Thassadit Amzwar, eine junge Algerierin, kann sich aus dem Bürgerkrieg ihrer Heimat über Kanada nach Chicago retten. Dort verzaubert das seltsame Wesen seine Mitmenschen. Sie lacht, sie strahlt, sie ist neugierig. Ihr Lebenshunger ist unersättlich. Sie berichtet vom schrecklichen Schicksal ihrer toten Eltern, aber sie leuchtet wie eine Rosskastanie in der Herbstsonne.

Diese Thassa, Besucherin eines Kurses für Kreatives Schreiben am College, ist ein Fabelwesen. Sie ist zur permanenten Euphorie begabt, und sie ruft deshalb ihre Umwelt auf den Plan. Denn es kann ja nicht sein, dass jemand immer glücklich ist. Leidet sie an Hyperthymie, an einer stets ungewöhnlich gehobenen Verfassung? Leidet sie?

Russell Stone, ihr melancholischer Lehrer, und Candace Welds, die College-Psychologin, nehmen sich der jungen Dame an. Aus einem menschlichen Interesse an der besonderen Person wird aber schnell ein unmenschlicher Hype, als sich die Welt auf Thassa, die Glückliche, stürzt. Sie wird zur Person der Stunde, herumgereicht in Talkshows und Gegenstand der Forschung, Modell einer optimierten Zukunft des Gen-Pools. Die Suche nach dem Glücks-Gen entfremdet Thassa ihrer selbst. Sie kann nicht verstehen, dass die Menschen in ihr etwas Besonderes sehen müssen. Sie nimmt Reißaus, aber die Einkesselung, die Vereinnahmung beschädigt die rohe Schönheit ihres Glücks. Sie bleibt nicht die, die sie war.

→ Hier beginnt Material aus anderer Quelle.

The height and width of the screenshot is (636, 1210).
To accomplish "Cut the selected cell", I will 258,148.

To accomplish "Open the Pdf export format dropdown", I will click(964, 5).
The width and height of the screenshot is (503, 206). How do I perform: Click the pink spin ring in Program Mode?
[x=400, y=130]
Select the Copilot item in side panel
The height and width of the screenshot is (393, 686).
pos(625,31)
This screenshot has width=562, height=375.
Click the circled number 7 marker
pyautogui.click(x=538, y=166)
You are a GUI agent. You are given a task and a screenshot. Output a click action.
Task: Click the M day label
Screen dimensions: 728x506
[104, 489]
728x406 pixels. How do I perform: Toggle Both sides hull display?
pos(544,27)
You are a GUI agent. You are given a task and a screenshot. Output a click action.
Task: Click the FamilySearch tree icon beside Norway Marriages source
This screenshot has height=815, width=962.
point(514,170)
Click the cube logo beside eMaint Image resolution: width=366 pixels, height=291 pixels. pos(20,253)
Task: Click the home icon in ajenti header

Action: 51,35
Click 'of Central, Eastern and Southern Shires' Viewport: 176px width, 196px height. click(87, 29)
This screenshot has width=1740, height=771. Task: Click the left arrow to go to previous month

Im Vorgängerroman "Das Echo der Erinnerung" machte sich Richard Powers auf Erkundungstour im menschlichen Hirn, die die frustrierende oder, je nach Perspektive, beruhigende Erkenntnis zutage förderte, dass das, was uns zur Persönlichkeit macht, auf neurologischen Zweckmäßigkeiten beruht. Die stellenweise schlimmen Dialoge machte der psychologisch zwingende Erzähler Powers durch dichte Schilderungen und dem Erzeugen von Spannung wett. Die Spannung fehlt in "Das größere Glück" fast völlig. Bald ahnt man, was mit Thassa geschehen wird; und da ist ja auch die satirische Ebene. Die Mechanismen der Mediengesellschaft greifen auf absurd anmutende und doch allzu realistische Art und Weise.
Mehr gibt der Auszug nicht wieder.